* TO DO
A faithful copy of the data below is required, leaving out every picture.

* SUPPLIED MATERIAL

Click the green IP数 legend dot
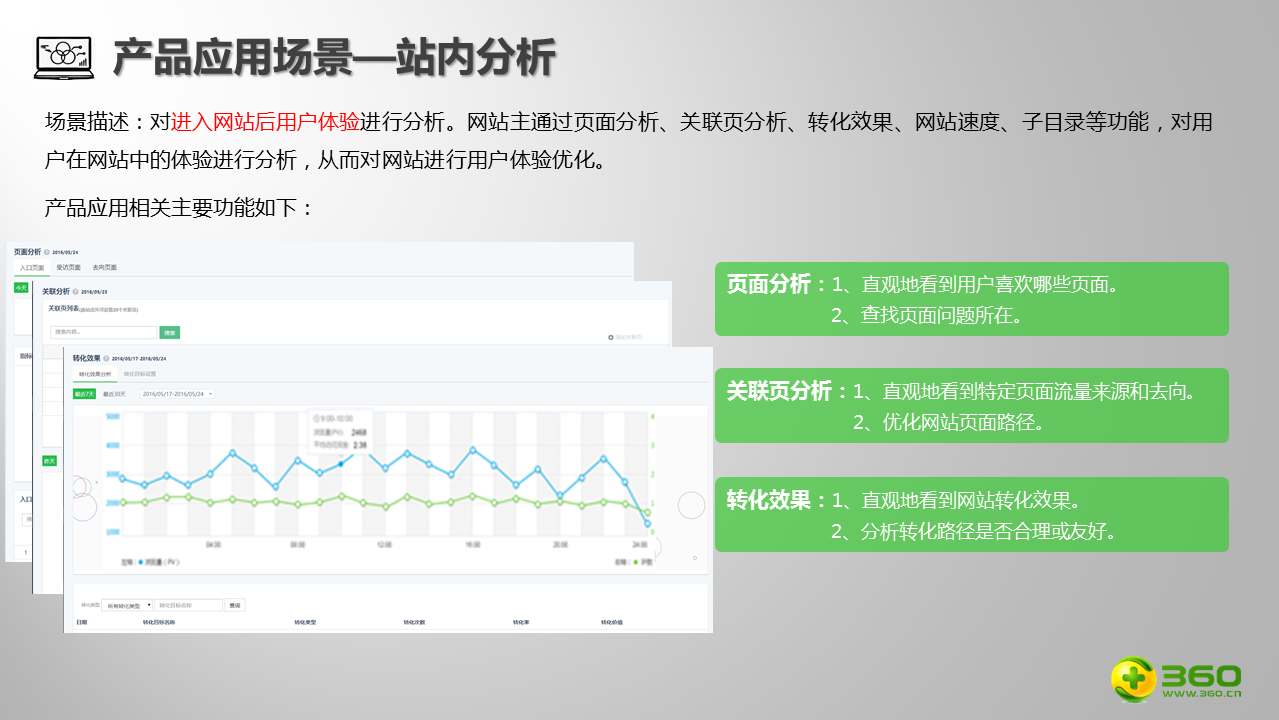 coord(636,562)
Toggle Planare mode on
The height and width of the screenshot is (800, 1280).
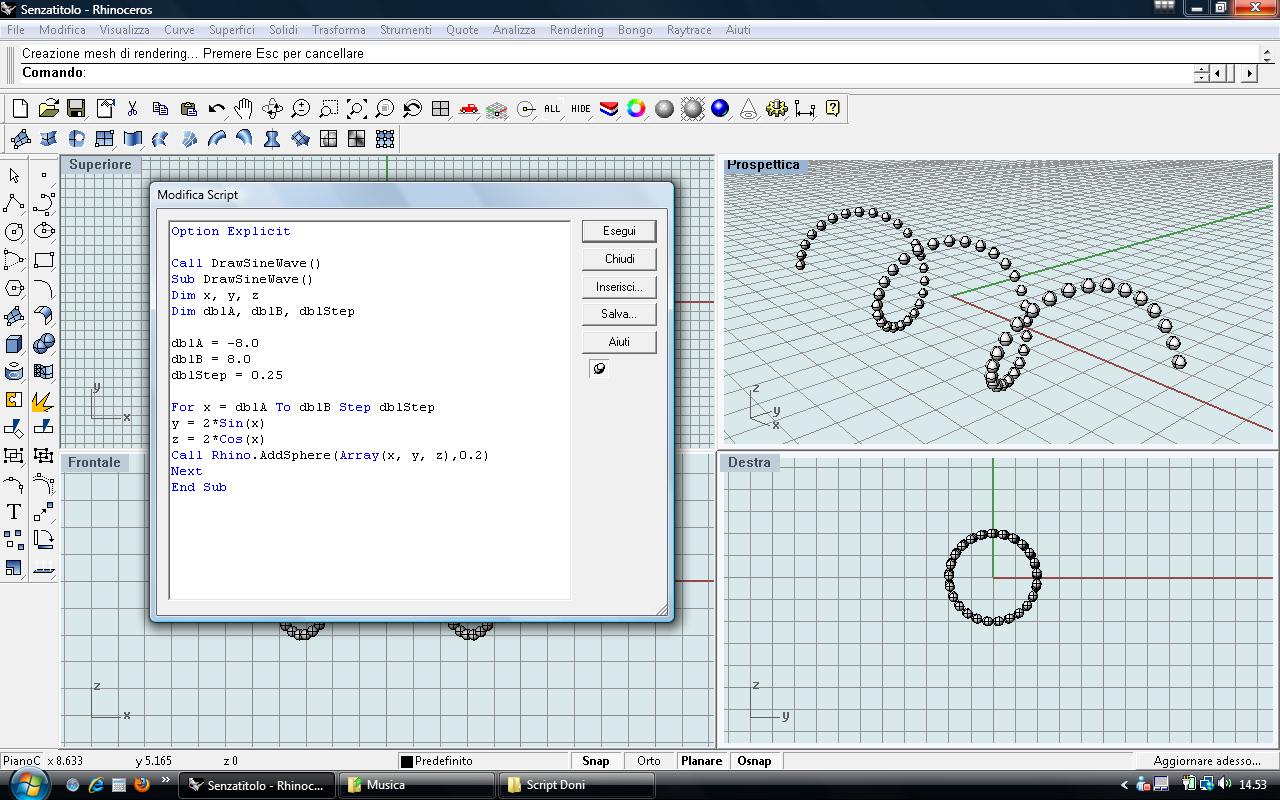coord(701,761)
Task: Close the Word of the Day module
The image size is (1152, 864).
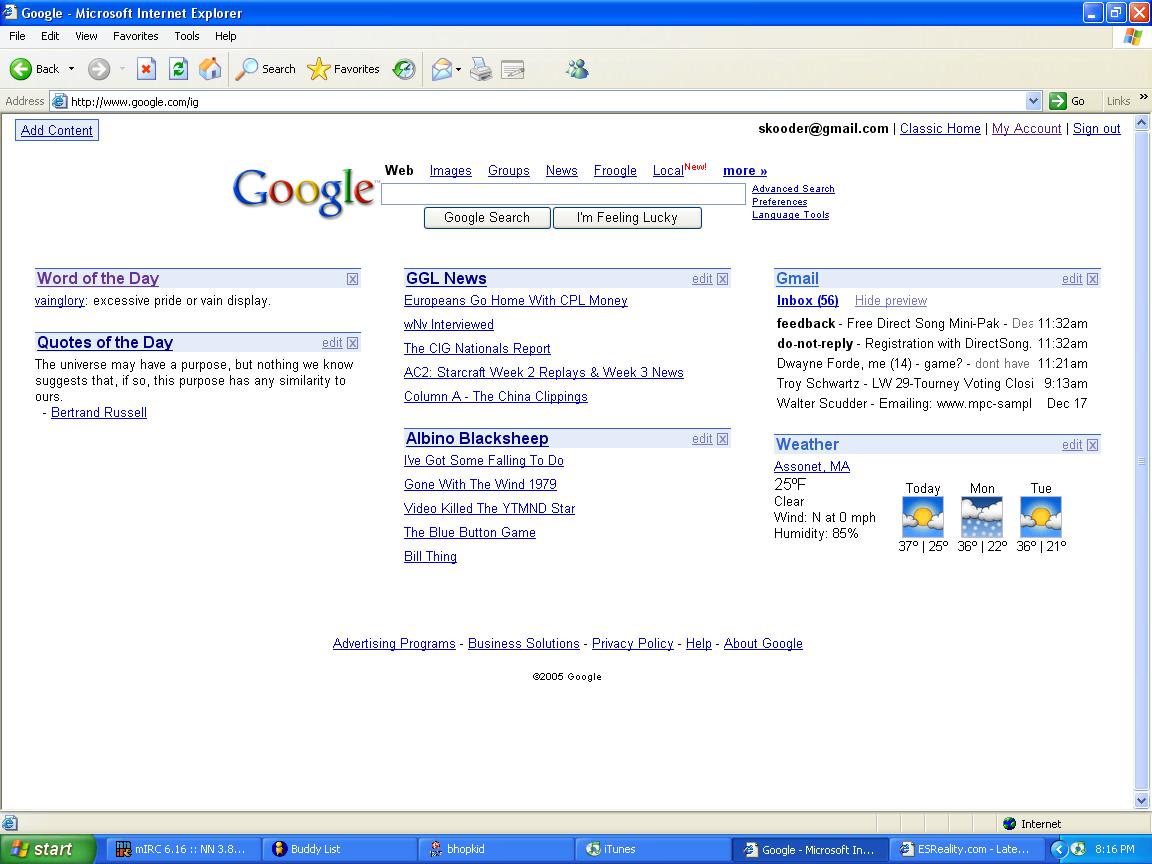Action: coord(352,279)
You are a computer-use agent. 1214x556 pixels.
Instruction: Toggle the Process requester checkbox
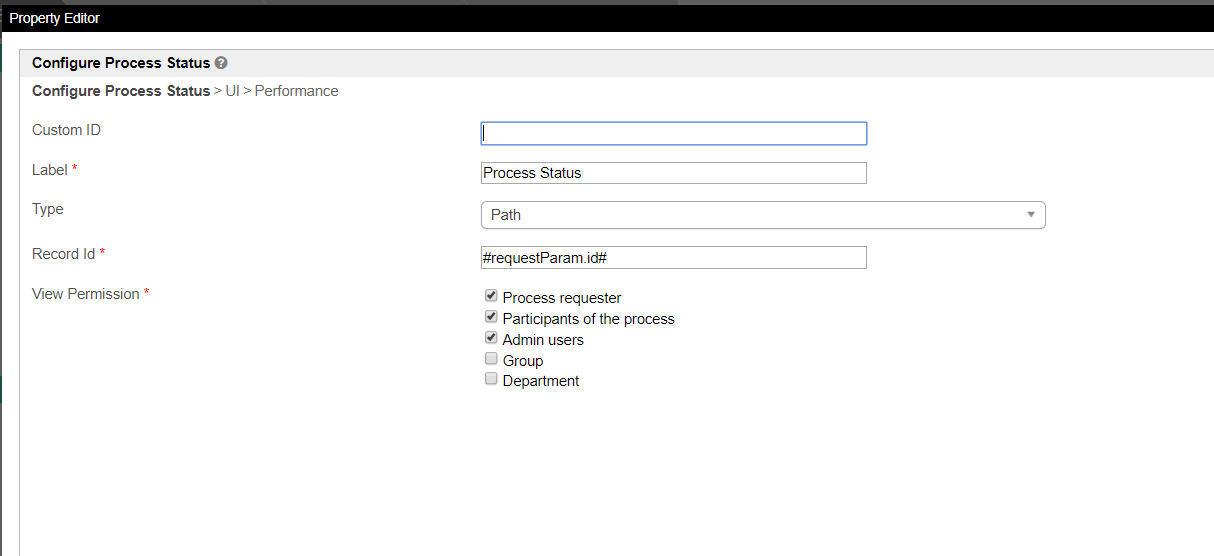coord(491,296)
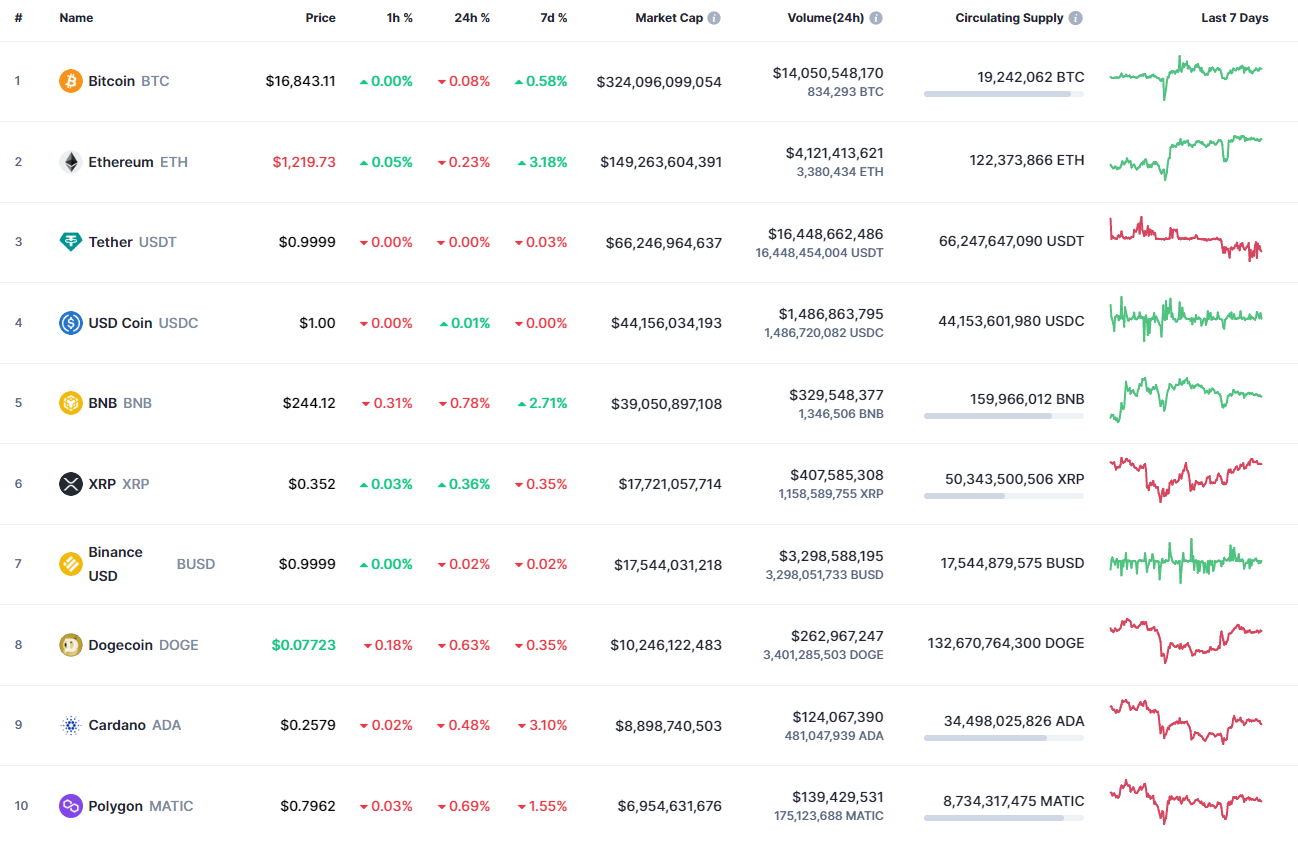This screenshot has height=842, width=1298.
Task: Select the BNB coin logo
Action: click(69, 403)
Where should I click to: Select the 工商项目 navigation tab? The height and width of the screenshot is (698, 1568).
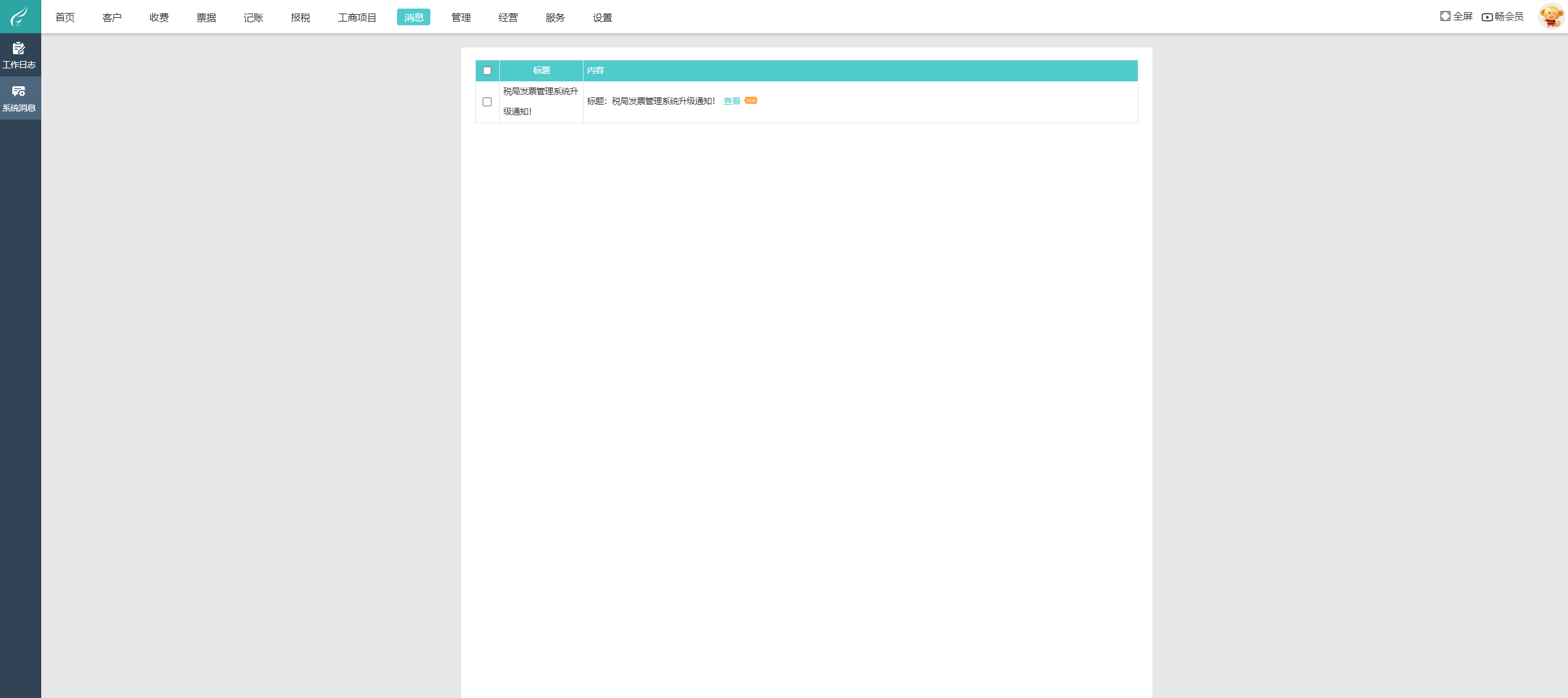point(357,17)
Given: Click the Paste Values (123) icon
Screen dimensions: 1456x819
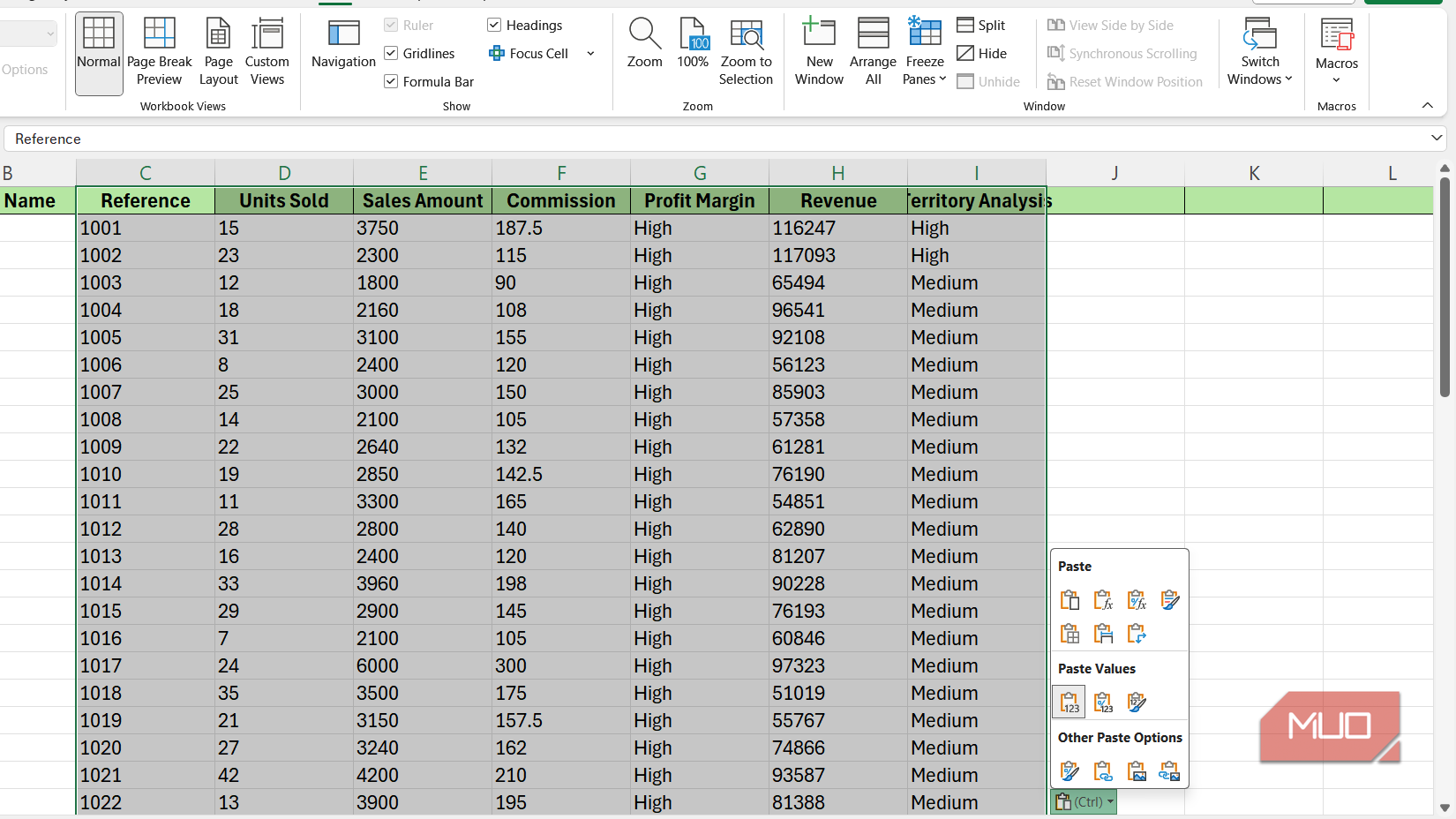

* ANSWER SECTION
Click the green IP数 legend dot
 coord(636,562)
Toggle Planare mode on
The height and width of the screenshot is (800, 1280).
coord(701,761)
Task: Close the Word of the Day module
The image size is (1152, 864).
Action: coord(352,279)
You are a computer-use agent. 1214x556 pixels.
Instruction: Toggle the Process requester checkbox
coord(491,296)
This screenshot has height=842, width=1298.
Task: Select the BNB coin logo
Action: click(69, 403)
Where should I click to: Select the 工商项目 navigation tab? The height and width of the screenshot is (698, 1568).
point(357,17)
Given: Click the Paste Values (123) icon
Screen dimensions: 1456x819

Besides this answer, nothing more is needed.